- [RECORDS FOR THIS EXERCISE]:
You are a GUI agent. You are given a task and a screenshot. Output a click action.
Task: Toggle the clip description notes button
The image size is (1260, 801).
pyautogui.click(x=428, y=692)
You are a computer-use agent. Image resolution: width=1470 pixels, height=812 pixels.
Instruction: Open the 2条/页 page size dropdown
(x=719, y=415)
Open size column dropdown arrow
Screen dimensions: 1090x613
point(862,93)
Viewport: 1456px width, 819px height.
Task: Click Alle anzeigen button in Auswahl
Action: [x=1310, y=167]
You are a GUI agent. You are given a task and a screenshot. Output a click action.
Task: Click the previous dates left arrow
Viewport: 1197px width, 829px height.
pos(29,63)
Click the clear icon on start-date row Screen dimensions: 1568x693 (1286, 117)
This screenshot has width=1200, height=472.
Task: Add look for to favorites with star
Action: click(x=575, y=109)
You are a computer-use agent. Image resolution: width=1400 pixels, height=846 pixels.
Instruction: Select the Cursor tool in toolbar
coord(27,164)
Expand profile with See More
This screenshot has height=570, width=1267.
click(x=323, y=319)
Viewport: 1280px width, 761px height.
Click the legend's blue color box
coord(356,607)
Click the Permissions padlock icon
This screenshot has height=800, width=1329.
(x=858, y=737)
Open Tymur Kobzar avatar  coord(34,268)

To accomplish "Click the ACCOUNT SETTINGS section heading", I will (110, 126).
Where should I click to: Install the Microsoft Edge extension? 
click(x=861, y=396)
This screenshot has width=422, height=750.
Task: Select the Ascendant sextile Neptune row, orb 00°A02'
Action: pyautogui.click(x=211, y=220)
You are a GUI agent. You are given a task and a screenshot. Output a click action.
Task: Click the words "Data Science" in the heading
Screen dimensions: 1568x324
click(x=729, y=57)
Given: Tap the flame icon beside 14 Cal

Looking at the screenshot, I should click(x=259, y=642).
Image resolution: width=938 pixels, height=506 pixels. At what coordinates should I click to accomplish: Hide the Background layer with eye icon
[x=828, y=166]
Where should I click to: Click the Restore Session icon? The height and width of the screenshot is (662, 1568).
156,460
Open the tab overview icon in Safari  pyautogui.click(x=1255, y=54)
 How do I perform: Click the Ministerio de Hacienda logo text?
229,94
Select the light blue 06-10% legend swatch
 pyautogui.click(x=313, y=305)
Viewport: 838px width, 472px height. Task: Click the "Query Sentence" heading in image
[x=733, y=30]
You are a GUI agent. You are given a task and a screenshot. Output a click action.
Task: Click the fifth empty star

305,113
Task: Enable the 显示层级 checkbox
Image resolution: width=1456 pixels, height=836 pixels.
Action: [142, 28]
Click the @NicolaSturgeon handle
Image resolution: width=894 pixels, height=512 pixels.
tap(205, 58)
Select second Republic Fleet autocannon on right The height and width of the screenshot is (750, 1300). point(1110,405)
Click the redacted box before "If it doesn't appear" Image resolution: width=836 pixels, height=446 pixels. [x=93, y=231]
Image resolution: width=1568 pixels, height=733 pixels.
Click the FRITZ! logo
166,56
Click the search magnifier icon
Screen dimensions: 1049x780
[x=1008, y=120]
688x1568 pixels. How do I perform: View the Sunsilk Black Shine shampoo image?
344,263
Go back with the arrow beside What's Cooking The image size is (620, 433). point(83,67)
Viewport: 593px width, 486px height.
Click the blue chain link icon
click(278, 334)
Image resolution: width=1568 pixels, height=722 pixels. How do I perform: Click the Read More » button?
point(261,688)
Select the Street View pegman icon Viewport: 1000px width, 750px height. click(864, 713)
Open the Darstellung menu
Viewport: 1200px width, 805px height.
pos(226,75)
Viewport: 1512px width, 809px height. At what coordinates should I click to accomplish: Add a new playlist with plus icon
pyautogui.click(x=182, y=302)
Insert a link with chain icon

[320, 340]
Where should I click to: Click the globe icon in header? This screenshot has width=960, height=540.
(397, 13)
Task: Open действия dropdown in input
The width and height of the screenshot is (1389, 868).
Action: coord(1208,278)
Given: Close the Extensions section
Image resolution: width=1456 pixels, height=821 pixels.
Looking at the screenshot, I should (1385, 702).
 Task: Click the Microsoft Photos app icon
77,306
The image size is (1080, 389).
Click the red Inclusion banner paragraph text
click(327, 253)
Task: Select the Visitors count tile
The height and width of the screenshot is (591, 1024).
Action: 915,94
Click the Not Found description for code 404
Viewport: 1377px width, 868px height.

- [STATED TASK]:
Copy all of the records above verbatim, line for line.

- [ANSWER FOR THIS EXERCISE]:
You are a GUI agent. You are given a task and a screenshot. Output a click action.
Task: Toggle the clip description notes button
The image size is (1260, 801).
pyautogui.click(x=428, y=692)
You are a computer-use agent. Image resolution: width=1470 pixels, height=812 pixels.
Instruction: Open the 2条/页 page size dropdown
(x=719, y=415)
Open size column dropdown arrow
Screen dimensions: 1090x613
point(862,93)
Viewport: 1456px width, 819px height.
Task: Click Alle anzeigen button in Auswahl
Action: [x=1310, y=167]
You are a GUI agent. You are given a task and a screenshot. Output a click action.
Task: Click the previous dates left arrow
Viewport: 1197px width, 829px height.
pos(29,63)
Click the clear icon on start-date row Screen dimensions: 1568x693 (1286, 117)
This screenshot has width=1200, height=472.
Task: Add look for to favorites with star
Action: click(x=575, y=109)
You are a computer-use agent. Image resolution: width=1400 pixels, height=846 pixels.
Instruction: Select the Cursor tool in toolbar
coord(27,164)
Expand profile with See More
This screenshot has height=570, width=1267.
click(x=323, y=319)
Viewport: 1280px width, 761px height.
Click the legend's blue color box
coord(356,607)
Click the Permissions padlock icon
This screenshot has height=800, width=1329.
(x=858, y=737)
Open Tymur Kobzar avatar  coord(34,268)

To accomplish "Click the ACCOUNT SETTINGS section heading", I will (110, 126).
Where should I click to: Install the Microsoft Edge extension? 
click(x=861, y=396)
This screenshot has width=422, height=750.
Task: Select the Ascendant sextile Neptune row, orb 00°A02'
Action: pyautogui.click(x=211, y=220)
You are a GUI agent. You are given a task and a screenshot. Output a click action.
Task: Click the words "Data Science" in the heading
Screen dimensions: 1568x324
click(x=729, y=57)
Given: Tap the flame icon beside 14 Cal

Looking at the screenshot, I should click(x=259, y=642).
Image resolution: width=938 pixels, height=506 pixels. At what coordinates should I click to accomplish: Hide the Background layer with eye icon
[x=828, y=166]
Where should I click to: Click the Restore Session icon? The height and width of the screenshot is (662, 1568).
156,460
Open the tab overview icon in Safari  pyautogui.click(x=1255, y=54)
 How do I perform: Click the Ministerio de Hacienda logo text?
229,94
Select the light blue 06-10% legend swatch
 pyautogui.click(x=313, y=305)
Viewport: 838px width, 472px height. Task: Click the "Query Sentence" heading in image
[x=733, y=30]
You are a GUI agent. You are given a task and a screenshot. Output a click action.
Task: Click the fifth empty star

305,113
Task: Enable the 显示层级 checkbox
Image resolution: width=1456 pixels, height=836 pixels.
Action: [142, 28]
Click the @NicolaSturgeon handle
Image resolution: width=894 pixels, height=512 pixels.
tap(205, 58)
Select second Republic Fleet autocannon on right The height and width of the screenshot is (750, 1300). point(1110,405)
Click the redacted box before "If it doesn't appear" Image resolution: width=836 pixels, height=446 pixels. [x=93, y=231]
Image resolution: width=1568 pixels, height=733 pixels.
Click the FRITZ! logo
166,56
Click the search magnifier icon
Screen dimensions: 1049x780
[x=1008, y=120]
688x1568 pixels. How do I perform: View the Sunsilk Black Shine shampoo image?
344,263
Go back with the arrow beside What's Cooking The image size is (620, 433). point(83,67)
Viewport: 593px width, 486px height.
Click the blue chain link icon
click(278, 334)
Image resolution: width=1568 pixels, height=722 pixels. How do I perform: Click the Read More » button?
point(261,688)
Select the Street View pegman icon Viewport: 1000px width, 750px height. click(864, 713)
Open the Darstellung menu
Viewport: 1200px width, 805px height.
pos(226,75)
Viewport: 1512px width, 809px height. At what coordinates should I click to accomplish: Add a new playlist with plus icon
pyautogui.click(x=182, y=302)
Insert a link with chain icon

[320, 340]
Where should I click to: Click the globe icon in header? This screenshot has width=960, height=540.
(397, 13)
Task: Open действия dropdown in input
The width and height of the screenshot is (1389, 868).
Action: coord(1208,278)
Given: Close the Extensions section
Image resolution: width=1456 pixels, height=821 pixels.
Looking at the screenshot, I should (1385, 702).
 Task: Click the Microsoft Photos app icon
77,306
The image size is (1080, 389).
Click the red Inclusion banner paragraph text
click(327, 253)
Task: Select the Visitors count tile
The height and width of the screenshot is (591, 1024).
Action: 915,94
Click the Not Found description for code 404
Viewport: 1377px width, 868px height.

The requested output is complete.